The problem asks for the angle between the given equations. The equations provided are $$3x+4y-z=1$$ and $$x-2y=3$$. Both of these equations are in the general form of a plane equation in three-dimensional space, which is $$Ax+By+Cz=D$$. Therefore, we interpret these as two planes and aim to find the acute angle between them.

**step2** Extracting the normal vectors of the planes

For a plane defined by the equation $$Ax+By+Cz=D$$, the normal vector to the plane is given by the coefficients $$(A, B, C)$$. This vector is perpendicular to the plane.
For the first plane, $$3x+4y-z=1$$, the coefficients are A=3, B=4, C=-1. So, the normal vector $$\mathbf{n_1}$$ is $$(3, 4, -1)$$.
For the second plane, $$x-2y=3$$. We can rewrite this as $$1x-2y+0z=3$$. The coefficients are A=1, B=-2, C=0. So, the normal vector $$\mathbf{n_2}$$ is $$(1, -2, 0)$$.

**step3** Calculating the dot product of the normal vectors

The dot product of two vectors $$\mathbf{u} = (u_1, u_2, u_3)$$ and $$\mathbf{v} = (v_1, v_2, v_3)$$ is a scalar value calculated as $$\mathbf{u} \cdot \mathbf{v} = u_1v_1 + u_2v_2 + u_3v_3$$.
Using our normal vectors, $$\mathbf{n_1} = (3, 4, -1)$$ and $$\mathbf{n_2} = (1, -2, 0)$$:
$$\mathbf{n_1} \cdot \mathbf{n_2} = (3)(1) + (4)(-2) + (-1)(0)$$
$$\mathbf{n_1} \cdot \mathbf{n_2} = 3 - 8 + 0$$
$$\mathbf{n_1} \cdot \mathbf{n_2} = -5$$

**step4** Calculating the magnitudes of the normal vectors

The magnitude (or length) of a vector $$\mathbf{v} = (v_1, v_2, v_3)$$ is calculated using the formula $$||\mathbf{v}|| = \sqrt{v_1^2 + v_2^2 + v_3^2}$$.
For the first normal vector, $$\mathbf{n_1} = (3, 4, -1)$$:
$$||\mathbf{n_1}|| = \sqrt{3^2 + 4^2 + (-1)^2}$$
$$||\mathbf{n_1}|| = \sqrt{9 + 16 + 1}$$
$$||\mathbf{n_1}|| = \sqrt{26}$$
For the second normal vector, $$\mathbf{n_2} = (1, -2, 0)$$:
$$||\mathbf{n_2}|| = \sqrt{1^2 + (-2)^2 + 0^2}$$
$$||\mathbf{n_2}|| = \sqrt{1 + 4 + 0}$$
$$||\mathbf{n_2}|| = \sqrt{5}$$

**step5** Applying the formula for the angle between two planes

The acute angle $$\theta$$ between two planes is the acute angle between their normal vectors.

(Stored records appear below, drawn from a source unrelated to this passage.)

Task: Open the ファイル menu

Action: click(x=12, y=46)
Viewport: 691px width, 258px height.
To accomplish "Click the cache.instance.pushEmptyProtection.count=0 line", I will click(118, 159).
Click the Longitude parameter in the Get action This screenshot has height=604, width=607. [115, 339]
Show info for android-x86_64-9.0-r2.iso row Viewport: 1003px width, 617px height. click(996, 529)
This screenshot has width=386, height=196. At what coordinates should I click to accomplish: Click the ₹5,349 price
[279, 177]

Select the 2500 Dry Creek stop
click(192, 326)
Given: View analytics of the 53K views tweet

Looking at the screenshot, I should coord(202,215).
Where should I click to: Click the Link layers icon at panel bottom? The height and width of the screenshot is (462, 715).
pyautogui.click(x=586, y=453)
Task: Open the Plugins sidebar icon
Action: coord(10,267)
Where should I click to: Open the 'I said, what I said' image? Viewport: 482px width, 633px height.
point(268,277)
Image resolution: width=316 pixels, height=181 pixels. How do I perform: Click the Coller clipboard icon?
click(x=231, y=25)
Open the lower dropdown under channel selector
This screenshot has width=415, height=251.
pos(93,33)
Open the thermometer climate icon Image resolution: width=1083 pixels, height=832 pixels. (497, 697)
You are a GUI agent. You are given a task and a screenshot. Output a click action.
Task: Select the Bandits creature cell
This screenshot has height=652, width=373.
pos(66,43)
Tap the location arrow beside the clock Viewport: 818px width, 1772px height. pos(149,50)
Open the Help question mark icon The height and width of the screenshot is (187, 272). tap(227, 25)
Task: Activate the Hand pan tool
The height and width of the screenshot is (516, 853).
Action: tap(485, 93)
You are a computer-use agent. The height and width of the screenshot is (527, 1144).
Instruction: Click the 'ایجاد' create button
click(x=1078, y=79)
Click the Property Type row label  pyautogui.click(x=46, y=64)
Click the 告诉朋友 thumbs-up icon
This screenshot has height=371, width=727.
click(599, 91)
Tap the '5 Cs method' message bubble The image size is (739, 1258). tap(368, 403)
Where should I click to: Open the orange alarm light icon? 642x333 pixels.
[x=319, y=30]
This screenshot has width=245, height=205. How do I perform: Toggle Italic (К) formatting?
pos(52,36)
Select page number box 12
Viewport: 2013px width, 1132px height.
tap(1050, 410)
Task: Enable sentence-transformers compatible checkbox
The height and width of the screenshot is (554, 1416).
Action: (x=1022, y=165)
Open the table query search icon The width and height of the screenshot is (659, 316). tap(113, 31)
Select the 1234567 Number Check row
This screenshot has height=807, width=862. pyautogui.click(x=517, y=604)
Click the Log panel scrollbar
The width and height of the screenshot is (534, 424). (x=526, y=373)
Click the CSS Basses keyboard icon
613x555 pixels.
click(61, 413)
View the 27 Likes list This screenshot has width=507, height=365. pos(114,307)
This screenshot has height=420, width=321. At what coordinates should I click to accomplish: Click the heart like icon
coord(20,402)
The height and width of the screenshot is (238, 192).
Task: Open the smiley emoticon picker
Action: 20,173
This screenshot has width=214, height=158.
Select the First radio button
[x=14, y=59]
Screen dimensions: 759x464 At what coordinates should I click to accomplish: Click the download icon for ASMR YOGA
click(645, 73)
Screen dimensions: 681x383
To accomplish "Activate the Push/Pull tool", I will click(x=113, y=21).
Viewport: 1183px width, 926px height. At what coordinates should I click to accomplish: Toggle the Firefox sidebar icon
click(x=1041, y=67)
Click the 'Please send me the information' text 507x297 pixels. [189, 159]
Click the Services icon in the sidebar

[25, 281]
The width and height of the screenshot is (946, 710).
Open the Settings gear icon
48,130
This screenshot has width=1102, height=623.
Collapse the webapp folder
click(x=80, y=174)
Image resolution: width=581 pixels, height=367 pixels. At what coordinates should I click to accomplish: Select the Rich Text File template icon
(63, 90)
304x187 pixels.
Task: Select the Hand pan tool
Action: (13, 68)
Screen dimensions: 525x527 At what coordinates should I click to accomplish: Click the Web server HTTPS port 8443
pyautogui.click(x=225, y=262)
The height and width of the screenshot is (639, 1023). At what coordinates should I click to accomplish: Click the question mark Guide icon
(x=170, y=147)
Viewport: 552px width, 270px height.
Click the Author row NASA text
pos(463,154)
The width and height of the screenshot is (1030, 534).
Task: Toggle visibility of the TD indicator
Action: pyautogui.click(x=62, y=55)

The cosine of the angle between two vectors $$\mathbf{n_1}$$ and $$\mathbf{n_2}$$ is given by the formula:
$$\cos \theta = \frac{|\mathbf{n_1} \cdot \mathbf{n_2}|}{||\mathbf{n_1}|| \cdot ||\mathbf{n_2}||}$$
We use the absolute value of the dot product to ensure that the resulting angle is acute (between 0 and 90 degrees).
Substituting the values we calculated in the previous steps:
$$\cos \theta = \frac{|-5|}{\sqrt{26} \cdot \sqrt{5}}$$
$$\cos \theta = \frac{5}{\sqrt{26 \times 5}}$$
$$\cos \theta = \frac{5}{\sqrt{130}}$$

**step6** Calculating the acute angle

To find the angle $$\theta$$ itself, we take the inverse cosine (arccosine) of the value we found for $$\cos \theta$$:
$$\theta = \arccos\left(\frac{5}{\sqrt{130}}\right)$$
This value is the acute angle between the two given planes.